Background
Biotechnology company Genentech, member of Roche group, has just announced results from a phase III clinical trial evaluating the efficacy and safety of ocrelizumab for people living with primary progressive multiple sclerosis (MS). Ocrelizumab is the humanized form of Rituximab, a mouse antibody that binds to CD20, a protein that is expressed on the surface of white blood cells known as B cells that are involved in the disease process. Ocrelizumab has met with some success in the treatment of relapsing-remitting MS (see OPERA I and OPERA II clinical trials), and the humanized antibody is less likely to cause infusion reactions.
The Study
The trial, dubbed ORATORIO, is a multicentre, double-blind, randomized, placebo-controlled, Phase III clinical trial designed to investigate the effectiveness of ocrelizumab in reducing clinical disability progression in people living with primary progressive MS. 732 participants with primary progressive MS were enrolled in the trial. Some of the participants were randomly selected to receive ocrelizumab, which was administered via two intravenous infusions of 300 mg given two weeks apart. The remaining participants we randomly selected to receive a mock treatment (placebo).
Results
Treatment with ocrelizumab significantly reduced overall clinical disability progression (defined as an increase in the Expanded Disability Status Scale sustained for at least 12 weeks) compared to the placebo group. The occurrence of adverse events was similar to those reported in the placebo group, and mainly consisted of mild-to-moderate infusion reactions.
Comment
According to Roche group, ocrelizumab is the first investigational pharmaceutical compound to show both “clinically meaningful and statistically significant” effects in reducing disability progression in people living with primary progressive MS. The positive results reported in the trial, as well as those seen in trials for relapsing-remitting MS, further demonstrate that B cells play a major role in the underlying disease processes of MS. The MS Society of Canada and MS Scientific Research Foundation currently fund a Canadian collaborative study focused on B cells and progressive MS.
The ocrelizumab clinical trial results will be presented at the 31st Congress of the European Committee for Treatment and Research in Multiple Sclerosis (ECTRIMS) in Barcelona, Spain as a late-breaking abstract on Saturday, Oct. 10.
Update:
Professor Xavier Montalban from Barcelona, Spain presented results from the ORATORIO trial. He showed that treatment with ocrelizumab via 2 intravenous infusions of 300mg two weeks apart significantly reduced the risk of progression of clinical disability sustained for at least 12 weeks by 24% compared with placebo, as measured by EDSS.

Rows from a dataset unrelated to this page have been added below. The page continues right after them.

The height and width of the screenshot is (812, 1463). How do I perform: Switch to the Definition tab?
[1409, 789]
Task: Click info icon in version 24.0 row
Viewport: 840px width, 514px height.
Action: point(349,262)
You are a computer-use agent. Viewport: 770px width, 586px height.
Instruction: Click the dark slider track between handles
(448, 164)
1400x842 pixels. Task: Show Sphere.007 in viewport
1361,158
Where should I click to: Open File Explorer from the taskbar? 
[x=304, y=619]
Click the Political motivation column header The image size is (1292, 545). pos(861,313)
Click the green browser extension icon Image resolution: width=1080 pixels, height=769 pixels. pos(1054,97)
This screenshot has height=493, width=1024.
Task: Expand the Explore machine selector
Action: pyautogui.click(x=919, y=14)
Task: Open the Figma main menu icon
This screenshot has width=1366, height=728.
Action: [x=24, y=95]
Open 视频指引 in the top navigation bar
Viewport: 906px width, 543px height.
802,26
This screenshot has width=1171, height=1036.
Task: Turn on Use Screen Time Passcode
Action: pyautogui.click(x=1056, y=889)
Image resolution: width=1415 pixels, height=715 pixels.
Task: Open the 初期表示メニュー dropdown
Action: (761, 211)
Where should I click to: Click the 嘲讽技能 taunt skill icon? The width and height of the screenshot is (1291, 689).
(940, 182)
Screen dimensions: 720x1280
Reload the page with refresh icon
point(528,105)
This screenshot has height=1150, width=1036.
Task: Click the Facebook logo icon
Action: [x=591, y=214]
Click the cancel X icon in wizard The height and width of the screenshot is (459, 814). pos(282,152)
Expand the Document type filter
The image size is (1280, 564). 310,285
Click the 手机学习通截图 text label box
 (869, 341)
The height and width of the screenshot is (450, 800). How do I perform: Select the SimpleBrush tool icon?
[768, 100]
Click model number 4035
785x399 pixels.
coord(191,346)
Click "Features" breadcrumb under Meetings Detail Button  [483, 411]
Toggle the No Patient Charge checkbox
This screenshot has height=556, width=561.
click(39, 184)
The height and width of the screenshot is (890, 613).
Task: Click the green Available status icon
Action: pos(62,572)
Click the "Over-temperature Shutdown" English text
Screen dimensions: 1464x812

Additionally, ocrelizumab was superior to placebo in a number of secondary endpoints, for example it significantly reduced the risk of progression of clinical disability for at least 24 weeks by 25% and the time required to walk 25 feet (measured using the Timed 25-Foot Walk test) over 120 weeks by 29%. Ocrelizumab decreased the volume of T2 lesions by 3.4% over 120 weeks, compared to placebo which increased T2 volume by 7.4%. Ocrelizumab reduced the rate of whole brain volume loss over 120 weeks by 17.5% compared to placebo. Adverse events were similar in the treatment and placebo groups. The most common adverse event in the treatment group was infusion-related reactions.
This positive data positions ocrelizumab as a promising candidate for the treatment of primary progressive MS.